[Фрагмент страницы]:
На сей раз сюжет даже не встраивается в биографию, а сохраняет характер внутренне замкнутого анекдота, связанного с действием романа только в качестве рассказа гостя в доме, где «призрак» равным образом волнует умы.
Можно доказать существование немалого числа таких примеров, когда Чулков заимствует мотивы русского фольклора и включает их в свой рассказ. И даже при оформлении традиционных литературных тем ясно распознается тенденция, в соответствии с которой повествованию в целом придается исконно народный, специфически русский поворот. Так, например, уже в западноевропейских плутовских романах обычна связь плута с богатыми замужними женщинами. Но Чулков, избрав для этой связи купчиху и заговоривший при такой возможности о привычках русских купчих и их бесстыдном «специальном языке», придает мотиву очевидно русскую окраску и тематически входит в соприкосновение с русской рукописной литературой и исконно народным «лубком», в котором излюбленная фигура – неверная, сладострастная купчиха[352].

[Исходные записи]:

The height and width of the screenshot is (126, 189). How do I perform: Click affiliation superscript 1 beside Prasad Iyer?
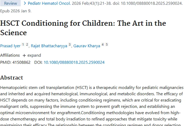pyautogui.click(x=23, y=45)
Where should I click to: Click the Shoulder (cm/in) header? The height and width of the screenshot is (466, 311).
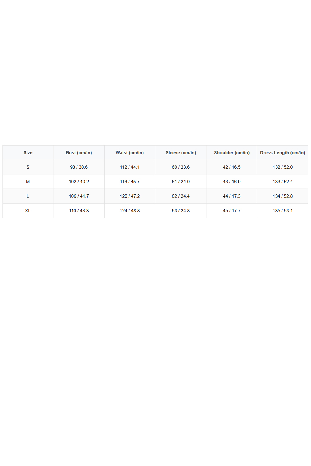coord(232,153)
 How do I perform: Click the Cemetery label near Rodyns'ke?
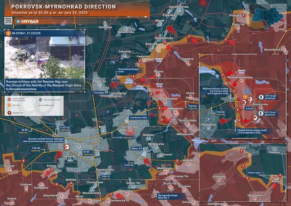tap(99, 92)
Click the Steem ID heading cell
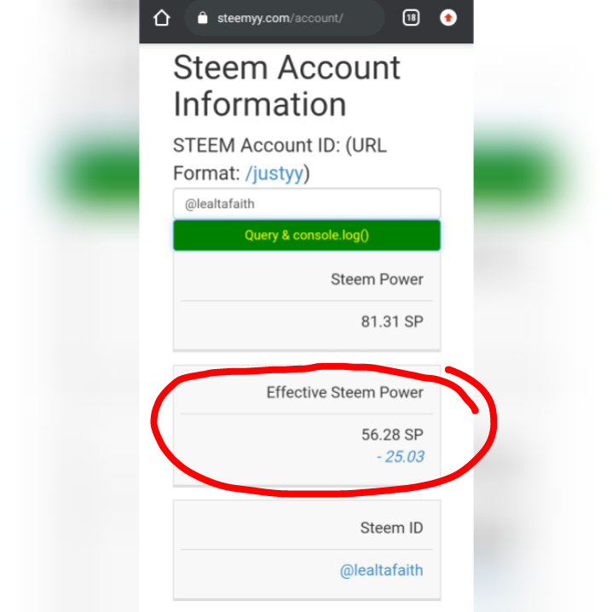612x612 pixels. (307, 528)
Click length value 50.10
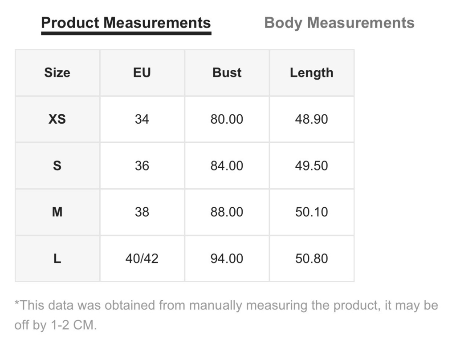 tap(312, 212)
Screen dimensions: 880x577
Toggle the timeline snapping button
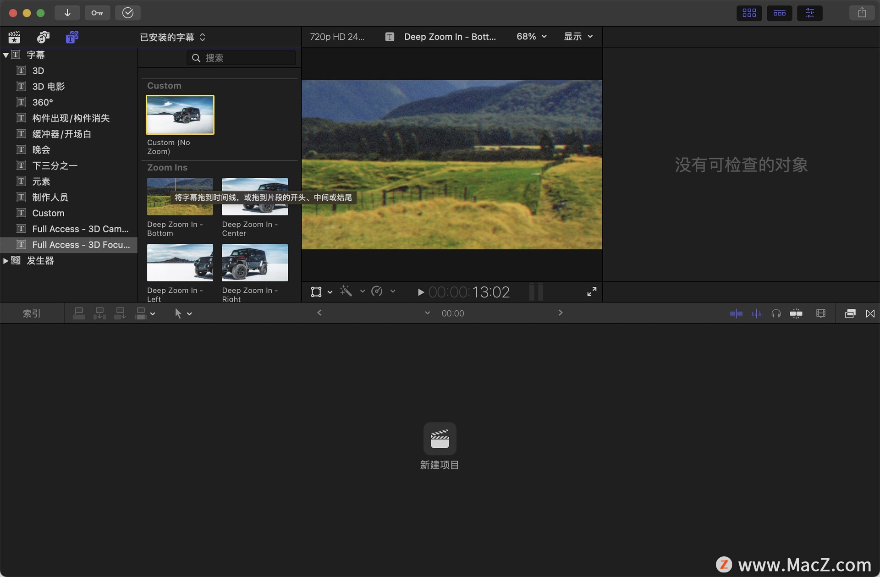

[Задания для выполнения]:
**A)** Определите, согласуются ли с отрывком о Чулкове утверждения (i), (ii) и (iii). Ответьте «да» или «нет» и приведите решающие слова отрывка в точной цитате.
(i) В западноевропейских плутовских романах обычна связь плута с богатыми замужними женщинами.
(ii) Для связи плута с замужней женщиной Чулков избрал дворянку.
(iii) Сюжет, о котором идет речь в первом предложении, встраивается в биографию.
**B)** Перепишите дословно часть отрывка о Чулкове, начиная со слов «Можно доказать существование» и далее до слов «неверная, сладострастная купчиха[352].» включительно.

[Ответы ниже]:
**A)**
(i) Да: «уже в западноевропейских плутовских романах обычна связь плута с богатыми замужними женщинами».
(ii) Нет: «избрав для этой связи купчиху».
(iii) Нет: «На сей раз сюжет даже не встраивается в биографию».

**B)**
Можно доказать существование немалого числа таких примеров, когда Чулков заимствует мотивы русского фольклора и включает их в свой рассказ. И даже при оформлении традиционных литературных тем ясно распознается тенденция, в соответствии с которой повествованию в целом придается исконно народный, специфически русский поворот. Так, например, уже в западноевропейских плутовских романах обычна связь плута с богатыми замужними женщинами. Но Чулков, избрав для этой связи купчиху и заговоривший при такой возможности о привычках русских купчих и их бесстыдном «специальном языке», придает мотиву очевидно русскую окраску и тематически входит в соприкосновение с русской рукописной литературой и исконно народным «лубком», в котором излюбленная фигура – неверная, сладострастная купчиха[352].